How many lines of the material contain the string "Residential"? Reply with the number alone.

Start of Supplied records

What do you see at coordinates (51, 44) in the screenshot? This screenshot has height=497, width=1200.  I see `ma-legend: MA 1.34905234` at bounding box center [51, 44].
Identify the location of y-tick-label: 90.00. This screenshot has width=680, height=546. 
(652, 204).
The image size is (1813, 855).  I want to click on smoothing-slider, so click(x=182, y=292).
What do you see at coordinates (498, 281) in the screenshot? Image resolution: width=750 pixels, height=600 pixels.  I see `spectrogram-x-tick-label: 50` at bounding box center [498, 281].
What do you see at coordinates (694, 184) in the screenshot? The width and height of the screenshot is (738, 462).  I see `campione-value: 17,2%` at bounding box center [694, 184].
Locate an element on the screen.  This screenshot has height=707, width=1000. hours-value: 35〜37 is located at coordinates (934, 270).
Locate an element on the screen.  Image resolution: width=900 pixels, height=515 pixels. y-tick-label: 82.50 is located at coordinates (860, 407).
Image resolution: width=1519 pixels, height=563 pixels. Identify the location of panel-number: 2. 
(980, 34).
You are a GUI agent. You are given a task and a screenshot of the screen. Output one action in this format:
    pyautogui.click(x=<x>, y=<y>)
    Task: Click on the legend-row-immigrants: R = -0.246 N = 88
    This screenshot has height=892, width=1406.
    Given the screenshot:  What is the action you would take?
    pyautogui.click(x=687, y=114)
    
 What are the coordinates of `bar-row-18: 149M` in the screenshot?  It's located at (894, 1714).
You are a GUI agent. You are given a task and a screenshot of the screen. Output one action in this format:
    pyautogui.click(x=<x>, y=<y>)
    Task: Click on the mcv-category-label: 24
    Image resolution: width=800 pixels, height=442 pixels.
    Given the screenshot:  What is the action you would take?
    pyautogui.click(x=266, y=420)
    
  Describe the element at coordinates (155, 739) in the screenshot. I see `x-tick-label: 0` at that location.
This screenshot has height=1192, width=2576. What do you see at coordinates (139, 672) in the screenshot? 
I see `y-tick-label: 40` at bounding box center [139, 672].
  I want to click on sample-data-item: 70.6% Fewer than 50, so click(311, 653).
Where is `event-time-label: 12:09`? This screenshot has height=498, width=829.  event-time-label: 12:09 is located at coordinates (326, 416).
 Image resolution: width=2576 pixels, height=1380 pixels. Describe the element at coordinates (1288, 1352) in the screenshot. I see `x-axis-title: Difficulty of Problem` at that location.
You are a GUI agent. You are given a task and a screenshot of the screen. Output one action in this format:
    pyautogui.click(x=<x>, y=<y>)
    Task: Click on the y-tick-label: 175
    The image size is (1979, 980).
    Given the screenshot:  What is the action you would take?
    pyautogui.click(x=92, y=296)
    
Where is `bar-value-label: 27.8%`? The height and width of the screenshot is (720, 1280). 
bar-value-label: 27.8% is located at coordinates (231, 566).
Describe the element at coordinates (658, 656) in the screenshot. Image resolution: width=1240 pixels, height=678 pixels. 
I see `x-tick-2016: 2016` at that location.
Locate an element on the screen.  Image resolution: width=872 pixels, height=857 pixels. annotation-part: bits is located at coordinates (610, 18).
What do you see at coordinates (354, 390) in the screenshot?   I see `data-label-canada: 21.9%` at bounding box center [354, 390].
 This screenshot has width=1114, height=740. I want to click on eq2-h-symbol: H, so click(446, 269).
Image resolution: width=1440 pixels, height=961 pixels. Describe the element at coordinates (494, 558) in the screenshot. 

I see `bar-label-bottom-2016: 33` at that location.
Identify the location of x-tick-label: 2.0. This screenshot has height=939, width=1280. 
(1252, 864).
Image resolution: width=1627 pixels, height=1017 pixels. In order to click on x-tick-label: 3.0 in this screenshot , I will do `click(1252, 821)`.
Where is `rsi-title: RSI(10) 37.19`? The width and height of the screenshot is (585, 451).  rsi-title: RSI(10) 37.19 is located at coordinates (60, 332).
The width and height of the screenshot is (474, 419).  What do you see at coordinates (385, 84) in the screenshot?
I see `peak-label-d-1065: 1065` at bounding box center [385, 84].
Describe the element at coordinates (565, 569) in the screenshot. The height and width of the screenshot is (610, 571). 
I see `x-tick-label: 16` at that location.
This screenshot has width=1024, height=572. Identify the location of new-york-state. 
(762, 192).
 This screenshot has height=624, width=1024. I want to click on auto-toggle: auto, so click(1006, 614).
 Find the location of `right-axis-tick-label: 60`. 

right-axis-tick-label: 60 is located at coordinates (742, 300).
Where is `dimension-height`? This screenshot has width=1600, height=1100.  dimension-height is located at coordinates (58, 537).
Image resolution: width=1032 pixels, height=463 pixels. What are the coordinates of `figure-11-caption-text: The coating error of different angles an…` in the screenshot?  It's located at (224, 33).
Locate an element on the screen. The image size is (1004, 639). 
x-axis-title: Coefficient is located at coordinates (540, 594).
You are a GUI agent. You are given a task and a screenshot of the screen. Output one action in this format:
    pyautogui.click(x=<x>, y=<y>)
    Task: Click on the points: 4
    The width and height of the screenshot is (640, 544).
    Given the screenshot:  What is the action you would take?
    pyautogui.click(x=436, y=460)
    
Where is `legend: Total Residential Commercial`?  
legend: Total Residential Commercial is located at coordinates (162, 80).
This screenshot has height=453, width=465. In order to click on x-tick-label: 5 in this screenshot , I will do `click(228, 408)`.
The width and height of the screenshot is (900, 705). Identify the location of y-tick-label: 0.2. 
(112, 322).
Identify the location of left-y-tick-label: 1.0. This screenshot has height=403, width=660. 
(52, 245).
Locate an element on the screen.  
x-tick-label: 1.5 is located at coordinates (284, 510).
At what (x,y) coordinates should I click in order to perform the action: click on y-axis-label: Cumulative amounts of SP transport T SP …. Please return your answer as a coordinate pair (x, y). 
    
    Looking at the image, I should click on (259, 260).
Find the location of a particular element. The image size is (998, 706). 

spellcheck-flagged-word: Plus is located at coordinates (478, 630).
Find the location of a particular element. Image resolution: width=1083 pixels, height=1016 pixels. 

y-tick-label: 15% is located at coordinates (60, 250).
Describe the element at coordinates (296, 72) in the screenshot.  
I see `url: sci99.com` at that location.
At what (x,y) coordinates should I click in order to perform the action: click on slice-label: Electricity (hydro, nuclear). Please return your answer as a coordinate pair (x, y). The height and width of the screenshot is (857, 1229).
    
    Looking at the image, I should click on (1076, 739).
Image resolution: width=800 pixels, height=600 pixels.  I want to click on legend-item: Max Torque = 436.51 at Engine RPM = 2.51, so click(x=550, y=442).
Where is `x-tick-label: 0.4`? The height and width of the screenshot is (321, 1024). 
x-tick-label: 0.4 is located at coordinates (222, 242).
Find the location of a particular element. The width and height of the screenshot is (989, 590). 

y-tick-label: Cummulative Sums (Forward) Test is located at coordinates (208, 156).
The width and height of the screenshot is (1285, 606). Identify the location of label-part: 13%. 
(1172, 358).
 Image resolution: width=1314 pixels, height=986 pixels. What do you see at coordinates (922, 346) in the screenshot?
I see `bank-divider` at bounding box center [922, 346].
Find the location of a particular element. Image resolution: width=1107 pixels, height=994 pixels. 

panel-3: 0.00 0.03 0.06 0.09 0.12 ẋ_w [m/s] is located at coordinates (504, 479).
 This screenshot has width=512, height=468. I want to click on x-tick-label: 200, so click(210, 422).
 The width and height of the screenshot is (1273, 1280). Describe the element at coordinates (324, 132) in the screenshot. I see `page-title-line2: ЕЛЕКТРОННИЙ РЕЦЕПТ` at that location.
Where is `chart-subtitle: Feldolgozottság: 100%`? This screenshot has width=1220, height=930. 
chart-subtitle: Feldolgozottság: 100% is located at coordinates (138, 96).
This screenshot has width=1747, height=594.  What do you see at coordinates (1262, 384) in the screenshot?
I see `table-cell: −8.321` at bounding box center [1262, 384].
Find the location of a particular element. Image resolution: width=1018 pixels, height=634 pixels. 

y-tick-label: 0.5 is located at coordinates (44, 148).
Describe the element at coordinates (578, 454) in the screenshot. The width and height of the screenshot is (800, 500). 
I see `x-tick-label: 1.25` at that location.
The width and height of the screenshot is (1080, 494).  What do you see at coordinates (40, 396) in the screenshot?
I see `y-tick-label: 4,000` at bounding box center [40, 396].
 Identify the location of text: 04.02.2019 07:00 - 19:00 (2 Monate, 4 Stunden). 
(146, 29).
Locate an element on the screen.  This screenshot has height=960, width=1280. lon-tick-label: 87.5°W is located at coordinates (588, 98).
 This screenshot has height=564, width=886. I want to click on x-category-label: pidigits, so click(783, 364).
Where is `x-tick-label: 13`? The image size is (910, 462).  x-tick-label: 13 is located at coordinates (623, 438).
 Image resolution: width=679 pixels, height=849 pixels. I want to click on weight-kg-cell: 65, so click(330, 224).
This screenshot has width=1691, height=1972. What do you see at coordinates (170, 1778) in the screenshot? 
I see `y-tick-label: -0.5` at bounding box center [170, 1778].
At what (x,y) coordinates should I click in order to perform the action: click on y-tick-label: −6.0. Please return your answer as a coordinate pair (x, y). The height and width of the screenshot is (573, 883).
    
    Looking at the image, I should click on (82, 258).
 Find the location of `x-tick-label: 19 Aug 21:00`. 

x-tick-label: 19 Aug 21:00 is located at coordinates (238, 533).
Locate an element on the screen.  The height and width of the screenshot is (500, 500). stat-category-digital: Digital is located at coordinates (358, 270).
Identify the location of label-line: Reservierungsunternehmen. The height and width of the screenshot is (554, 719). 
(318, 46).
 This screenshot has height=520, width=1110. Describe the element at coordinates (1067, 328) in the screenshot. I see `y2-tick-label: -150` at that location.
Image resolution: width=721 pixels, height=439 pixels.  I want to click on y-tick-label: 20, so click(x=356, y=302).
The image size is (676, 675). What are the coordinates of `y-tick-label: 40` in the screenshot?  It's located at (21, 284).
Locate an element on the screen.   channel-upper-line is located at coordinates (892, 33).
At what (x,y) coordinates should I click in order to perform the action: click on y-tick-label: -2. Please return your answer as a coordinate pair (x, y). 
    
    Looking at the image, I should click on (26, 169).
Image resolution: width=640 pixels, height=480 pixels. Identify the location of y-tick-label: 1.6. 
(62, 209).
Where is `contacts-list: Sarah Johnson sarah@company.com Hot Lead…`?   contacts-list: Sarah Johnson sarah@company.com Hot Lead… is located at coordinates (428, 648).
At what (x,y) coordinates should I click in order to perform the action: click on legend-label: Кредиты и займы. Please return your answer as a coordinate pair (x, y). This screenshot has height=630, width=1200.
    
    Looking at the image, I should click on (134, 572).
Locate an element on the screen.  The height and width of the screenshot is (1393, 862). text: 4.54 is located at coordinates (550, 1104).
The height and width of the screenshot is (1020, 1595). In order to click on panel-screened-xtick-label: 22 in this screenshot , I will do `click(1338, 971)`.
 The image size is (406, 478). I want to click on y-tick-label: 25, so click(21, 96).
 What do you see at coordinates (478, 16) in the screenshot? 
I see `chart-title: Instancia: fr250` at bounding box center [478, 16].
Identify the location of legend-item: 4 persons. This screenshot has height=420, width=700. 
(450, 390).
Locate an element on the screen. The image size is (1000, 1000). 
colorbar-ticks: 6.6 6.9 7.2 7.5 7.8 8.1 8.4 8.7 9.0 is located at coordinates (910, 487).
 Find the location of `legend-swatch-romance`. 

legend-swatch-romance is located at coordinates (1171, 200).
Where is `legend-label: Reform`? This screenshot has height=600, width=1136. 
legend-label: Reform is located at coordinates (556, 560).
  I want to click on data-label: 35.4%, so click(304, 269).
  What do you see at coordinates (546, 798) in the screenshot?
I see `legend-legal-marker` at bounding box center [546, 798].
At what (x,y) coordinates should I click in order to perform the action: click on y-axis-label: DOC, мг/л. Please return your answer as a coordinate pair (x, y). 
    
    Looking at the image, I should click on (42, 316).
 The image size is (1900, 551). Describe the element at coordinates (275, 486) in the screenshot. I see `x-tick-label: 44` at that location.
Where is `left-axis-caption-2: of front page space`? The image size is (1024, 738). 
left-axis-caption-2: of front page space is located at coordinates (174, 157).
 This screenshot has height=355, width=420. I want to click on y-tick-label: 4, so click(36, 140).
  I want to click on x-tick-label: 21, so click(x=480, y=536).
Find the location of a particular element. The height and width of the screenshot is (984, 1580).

End of Supplied records

→ Completed exercise
2